Task brief:
Below are entries; write every one of them out again exactly.

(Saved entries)
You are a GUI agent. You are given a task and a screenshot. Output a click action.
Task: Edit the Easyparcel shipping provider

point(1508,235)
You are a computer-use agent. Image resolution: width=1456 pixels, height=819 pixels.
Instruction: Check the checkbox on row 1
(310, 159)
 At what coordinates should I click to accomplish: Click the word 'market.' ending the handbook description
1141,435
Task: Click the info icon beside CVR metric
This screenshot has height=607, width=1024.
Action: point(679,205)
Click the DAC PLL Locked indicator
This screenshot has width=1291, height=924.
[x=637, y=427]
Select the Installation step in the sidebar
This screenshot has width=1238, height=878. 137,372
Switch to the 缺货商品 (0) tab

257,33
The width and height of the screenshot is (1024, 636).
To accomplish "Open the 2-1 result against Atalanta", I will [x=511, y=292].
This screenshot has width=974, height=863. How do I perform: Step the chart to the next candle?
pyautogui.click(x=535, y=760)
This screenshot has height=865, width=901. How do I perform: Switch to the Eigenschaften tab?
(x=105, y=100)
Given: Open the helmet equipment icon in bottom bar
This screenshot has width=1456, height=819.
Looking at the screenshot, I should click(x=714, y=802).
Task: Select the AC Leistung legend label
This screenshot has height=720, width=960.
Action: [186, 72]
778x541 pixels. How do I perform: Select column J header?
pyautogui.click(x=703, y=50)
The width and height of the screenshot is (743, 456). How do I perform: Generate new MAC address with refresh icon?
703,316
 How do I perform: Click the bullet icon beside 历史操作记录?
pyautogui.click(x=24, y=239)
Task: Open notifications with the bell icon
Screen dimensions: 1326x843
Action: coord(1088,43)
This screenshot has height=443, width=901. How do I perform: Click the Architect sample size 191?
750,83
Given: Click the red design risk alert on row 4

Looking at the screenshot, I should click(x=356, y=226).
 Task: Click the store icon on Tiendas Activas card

Task result:
You are a GUI agent. You are given a task and a screenshot. Output a click action.
Task: Edit the Easyparcel shipping provider

point(1508,235)
You are a computer-use agent. Image resolution: width=1456 pixels, height=819 pixels.
Instruction: Check the checkbox on row 1
(310, 159)
 At what coordinates should I click to accomplish: Click the word 'market.' ending the handbook description
1141,435
Task: Click the info icon beside CVR metric
This screenshot has height=607, width=1024.
Action: point(679,205)
Click the DAC PLL Locked indicator
This screenshot has width=1291, height=924.
[x=637, y=427]
Select the Installation step in the sidebar
This screenshot has width=1238, height=878. 137,372
Switch to the 缺货商品 (0) tab

257,33
The width and height of the screenshot is (1024, 636).
To accomplish "Open the 2-1 result against Atalanta", I will [x=511, y=292].
This screenshot has width=974, height=863. How do I perform: Step the chart to the next candle?
pyautogui.click(x=535, y=760)
This screenshot has height=865, width=901. How do I perform: Switch to the Eigenschaften tab?
(x=105, y=100)
Given: Open the helmet equipment icon in bottom bar
This screenshot has width=1456, height=819.
Looking at the screenshot, I should click(x=714, y=802).
Task: Select the AC Leistung legend label
This screenshot has height=720, width=960.
Action: [186, 72]
778x541 pixels. How do I perform: Select column J header?
pyautogui.click(x=703, y=50)
The width and height of the screenshot is (743, 456). How do I perform: Generate new MAC address with refresh icon?
703,316
 How do I perform: Click the bullet icon beside 历史操作记录?
pyautogui.click(x=24, y=239)
Task: Open notifications with the bell icon
Screen dimensions: 1326x843
Action: coord(1088,43)
This screenshot has height=443, width=901. How do I perform: Click the Architect sample size 191?
750,83
Given: Click the red design risk alert on row 4

Looking at the screenshot, I should click(x=356, y=226).
 Task: Click the store icon on Tiendas Activas card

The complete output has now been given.